After helping fill over 100 vacancies in Bucks, I think I notice...
- Every vacancy, like every pregnancy, is different. The time, locality, previous, run-up to it, and the health of the parish concerned are all key factors. healthy parishes have better times in vacancy than dependent and conflicted ones.
- Within benefices, some congregations cope much better than others, for similar reasons.
- Very few clergy teams take seriously the idea that every time a new member joins team it changes and has to acknowledge this and re-form. Thus people can get saddled with unconstructive assumptions, almost by accident. We are better at talking dirty about teams than the working processes and attitudes which actually make a team work as a team.
- The preparation process for the profile is a window into the soul of the parish. The honesty and ownership of the result has a high correlation to the success of the whlle recruitment.
- Because it’s a time when everybody is asking relevant questions, our parish development adviser, Andrew Gear, always goes in to support every parish in vacancy, both in preparing the profile, and helping them work out what the place and its mission are about. I would go to the stake for this way of working with a PDA, and I think it does make an immense difference.

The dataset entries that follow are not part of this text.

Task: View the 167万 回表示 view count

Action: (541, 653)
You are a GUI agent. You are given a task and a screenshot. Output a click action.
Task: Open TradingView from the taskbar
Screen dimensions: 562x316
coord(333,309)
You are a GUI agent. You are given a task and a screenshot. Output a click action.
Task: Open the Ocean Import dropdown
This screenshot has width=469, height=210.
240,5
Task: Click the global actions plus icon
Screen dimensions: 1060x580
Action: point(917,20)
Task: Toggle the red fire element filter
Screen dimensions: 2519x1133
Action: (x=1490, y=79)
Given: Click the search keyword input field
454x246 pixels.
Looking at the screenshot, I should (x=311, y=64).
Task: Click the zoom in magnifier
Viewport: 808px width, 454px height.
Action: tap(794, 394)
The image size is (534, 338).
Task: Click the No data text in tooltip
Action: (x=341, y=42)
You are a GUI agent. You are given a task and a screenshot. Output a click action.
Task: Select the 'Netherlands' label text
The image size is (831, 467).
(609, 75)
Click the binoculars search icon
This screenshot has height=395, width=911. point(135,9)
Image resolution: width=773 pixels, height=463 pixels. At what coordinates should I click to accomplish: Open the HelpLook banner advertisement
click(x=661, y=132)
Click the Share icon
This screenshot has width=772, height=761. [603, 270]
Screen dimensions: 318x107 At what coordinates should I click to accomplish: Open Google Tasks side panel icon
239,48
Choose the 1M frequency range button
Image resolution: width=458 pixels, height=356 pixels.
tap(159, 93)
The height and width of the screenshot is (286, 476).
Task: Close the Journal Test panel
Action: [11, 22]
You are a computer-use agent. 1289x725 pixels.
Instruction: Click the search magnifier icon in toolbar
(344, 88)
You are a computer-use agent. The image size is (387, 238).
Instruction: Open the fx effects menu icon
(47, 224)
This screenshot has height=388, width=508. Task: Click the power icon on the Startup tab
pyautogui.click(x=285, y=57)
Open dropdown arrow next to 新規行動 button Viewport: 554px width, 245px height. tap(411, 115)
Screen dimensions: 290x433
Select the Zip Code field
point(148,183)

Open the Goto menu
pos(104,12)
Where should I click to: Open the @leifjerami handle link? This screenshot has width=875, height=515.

It may be invidious to say so, but the sober truth is that having Andrew, a brilliant PDA with in-depth consultancy and listening skills, makes an amazing difference.
- We have a small number of wise and experienced, often recently retired clergy, who sometimes make themselves available for serious interim ministries for up to 6 months. A wise priest, with experience, imagination and people skills, can make an immense difference to the vacancy experience. I believe we should pay properly for this work, and recognise its true value. We have not yet developed an adequate infratructure to fund and deploy such ministries, but I believe they are part of the shape of good practice to come. This is not about stopgapping per se, but reinforcing the work our PDA is already doing, and supporting people in asking the real questions honestly, as well as briefing bishop, archdeacon and patron about the learning during the vacancy.
- Everybody wants to speed things up, understandably. When I was a nice new bishop, we had a bit of a go at breakneck vacancy minimizing — on one occasion three months. It didn’t actually work well for everybody, and one wise parish actually interviewed five people and then owned up, bravely and honestly, that they weren’t yet ready to call it and would have to readvertise. I know that was only one parish, but it taught me to try and contain my own juggernaut logic about filling vacancies quickly... They readvertised and it worked. We try to keep up the pace, but are perhaps a bit less breakneck than we used to be, having learnt from experience.
- It seems to be the case that the quality of the vacancy, good or bad, is often down to a small number of laypeople’s giftedness and contribution. This is as much the case, if not mroe, for small parishes. Anything that strengthens and encourages those who do step up to various pltes constructively is good news long term.
- Lay Chairs and Area Deans are crucial. Really logged on affirmative action by the area dean can really help — where a kind of minimalist approach definitely adds to the sense of loss and disorientation. Ditto a proper deanery mission plan. If you’ve got one it will help people through an uncertain time. If the deanery plan is a bodge or a mess, or, worse, still, no more than a silly bit of paper you get out every five years to wave at the bishop and archdeacon, the sloppiness will out and curse everyone especially during a vacancy.
- There is an increasing need to build the capacity of the parish representatives and others in line with good recruitment principles, all the more as candidates get cannier and formal process constraints become more pressing. The era of “saying unto this (wo)man go and (s)he goeth” is over. “Fat controller” mentalities among bishops and archdeacons are no longer appropriate. A well handled collaborative process is far less likely to be a pothole on the parish’s highway to Zion than a bodged up, happenstance driven lurcher... but it’s not an exact science. The only way to incease the number of good vacancies, is to grow the awareness and capacity of everyone involved, especially our own.